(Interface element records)

—————

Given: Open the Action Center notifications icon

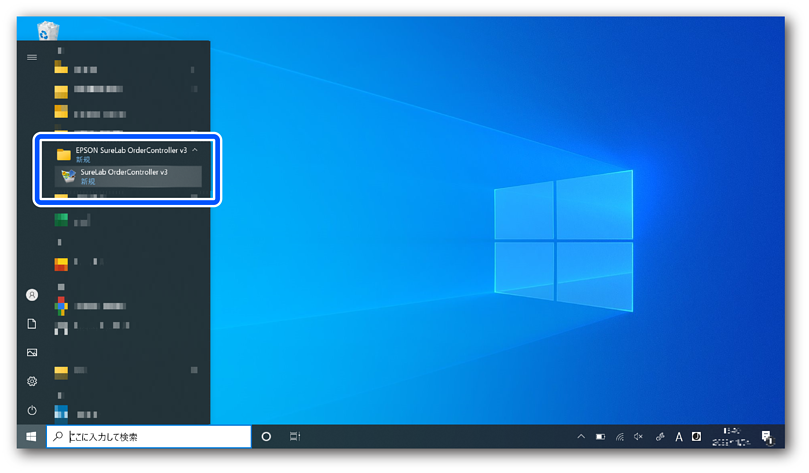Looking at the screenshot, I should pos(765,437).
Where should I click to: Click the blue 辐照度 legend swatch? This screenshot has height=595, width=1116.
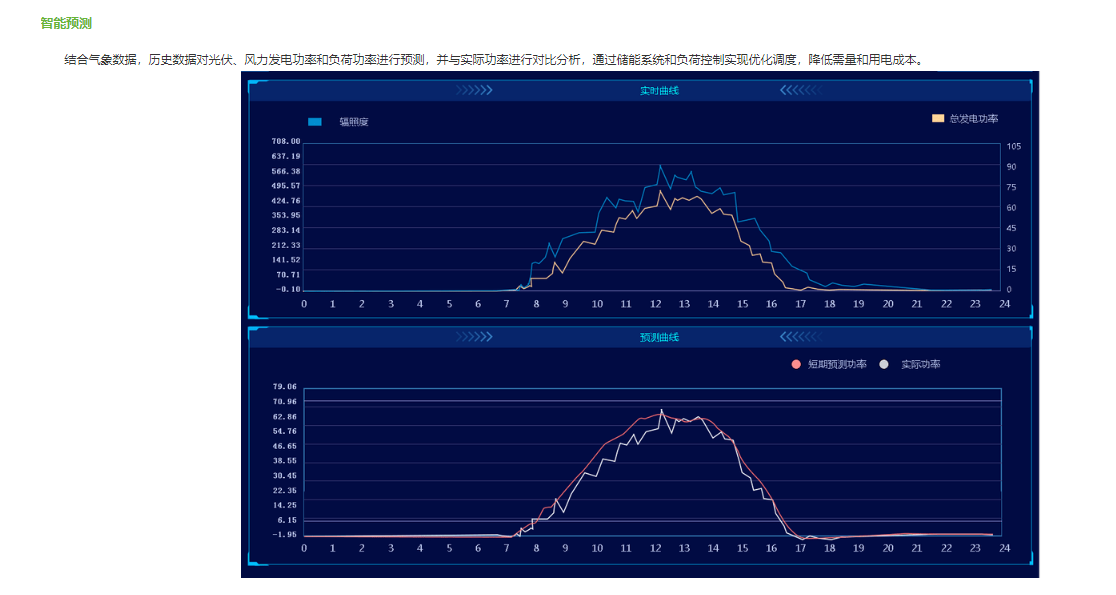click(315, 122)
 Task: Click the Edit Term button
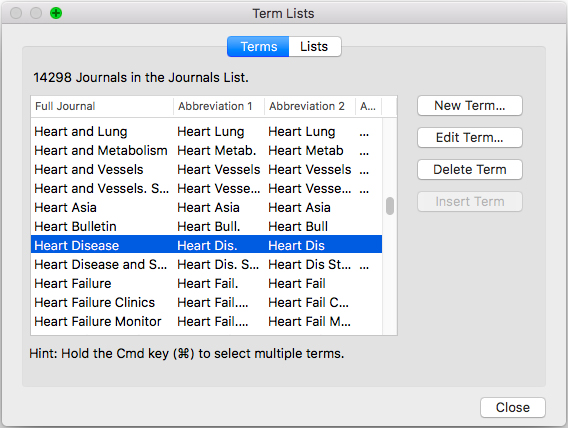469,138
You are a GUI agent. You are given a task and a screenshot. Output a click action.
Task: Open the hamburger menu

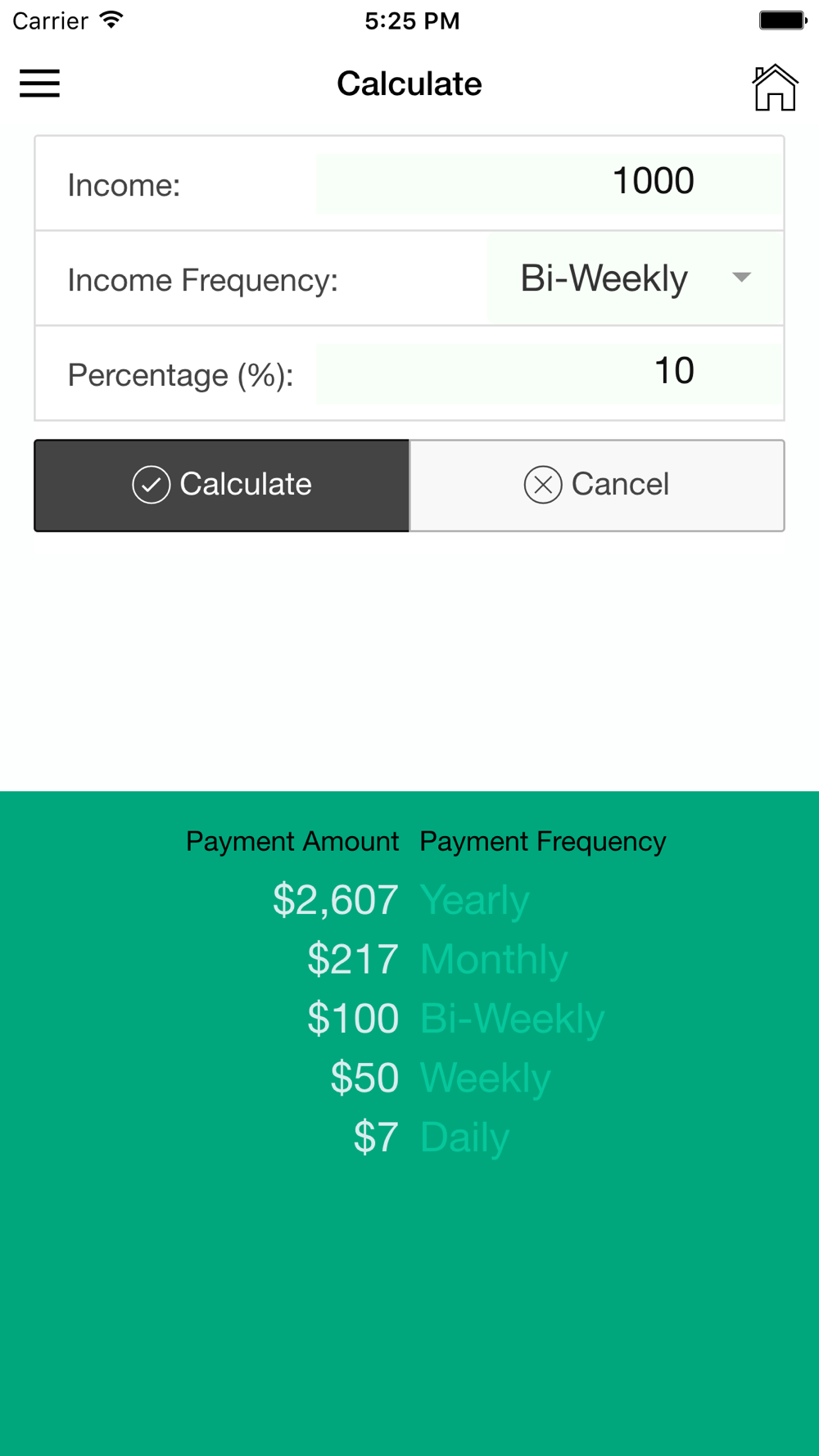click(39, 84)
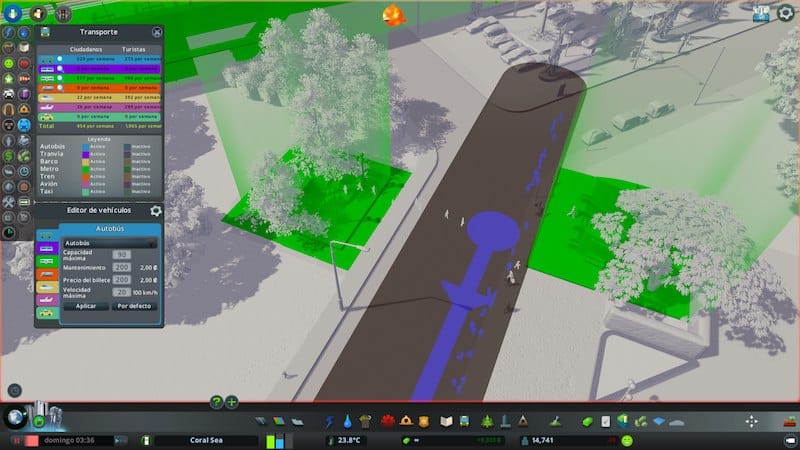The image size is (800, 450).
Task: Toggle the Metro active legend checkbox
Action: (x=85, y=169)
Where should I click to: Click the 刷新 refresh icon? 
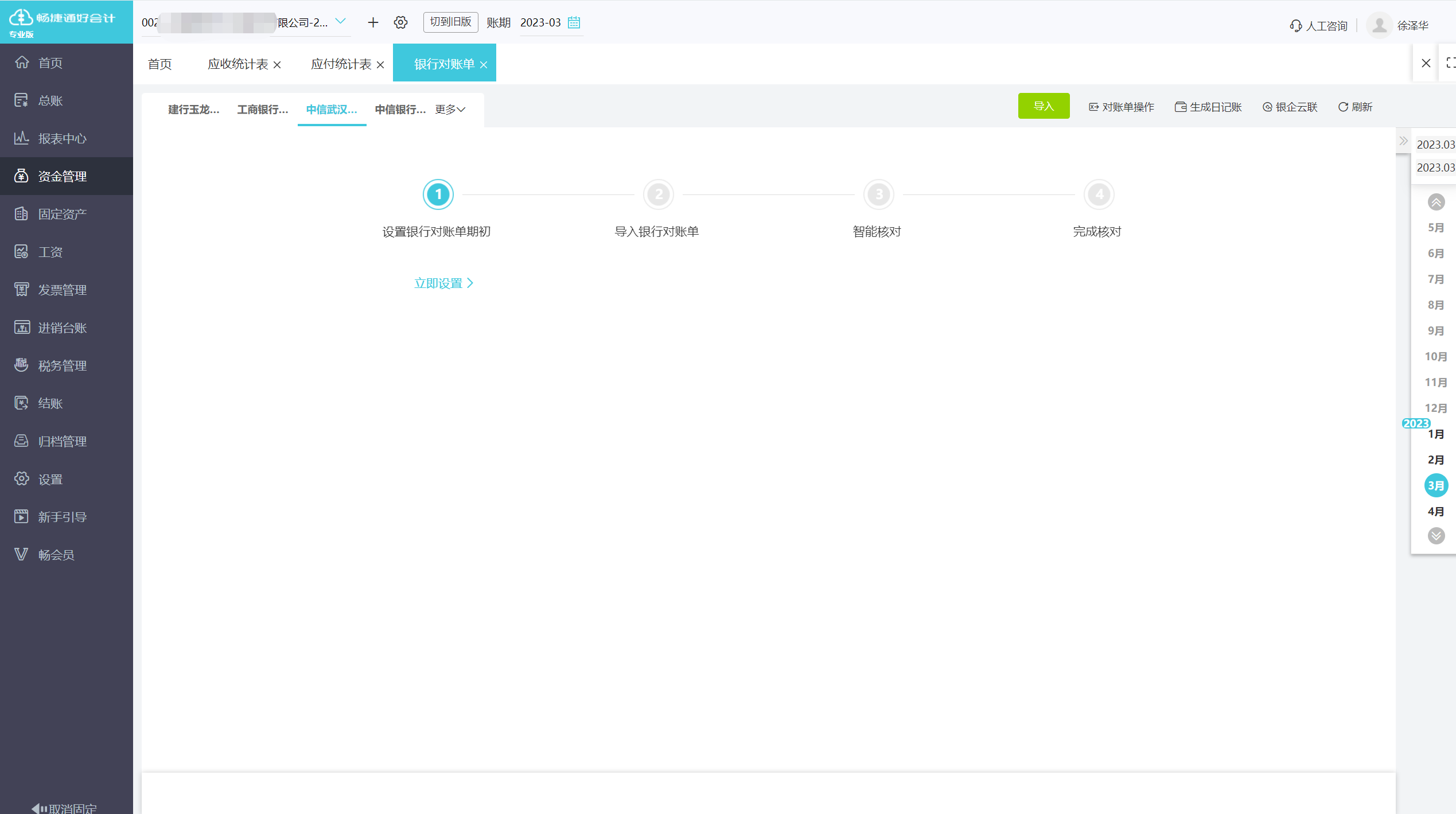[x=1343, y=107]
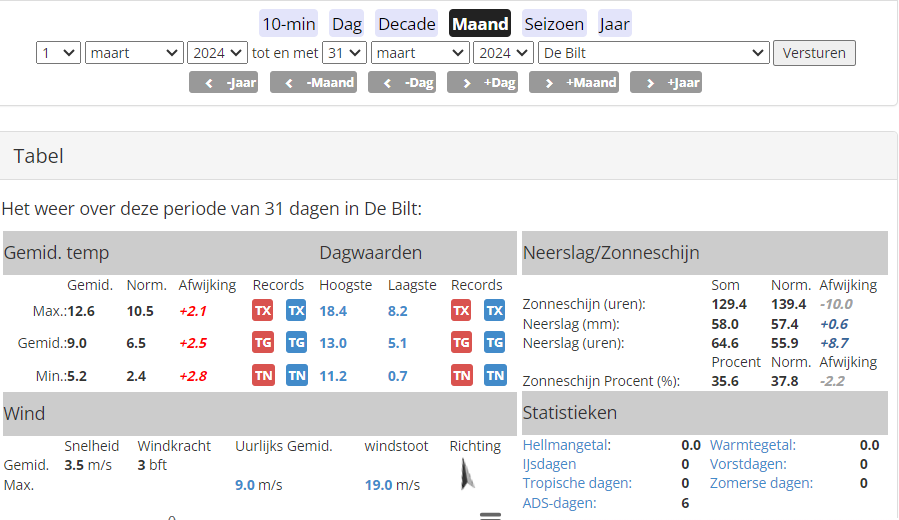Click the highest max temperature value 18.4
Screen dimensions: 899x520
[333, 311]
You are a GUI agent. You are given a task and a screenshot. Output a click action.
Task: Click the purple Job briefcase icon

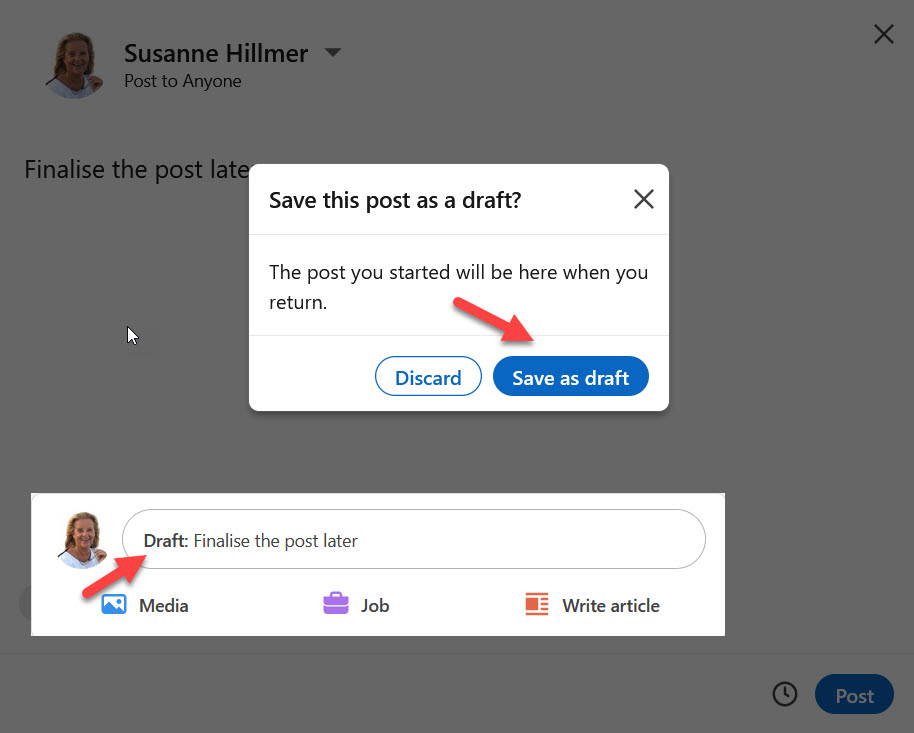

—————

- **WHAT THE TASK REQUIRES**: Locate each line in the items above that contains the word "icon" and copy it in full. Case counts.

- **TASK RESULT**:
Given: Open the Action Center notifications icon
Where should I click to: Click the 刷新 refresh icon? 
Task: Click the purple Job briefcase icon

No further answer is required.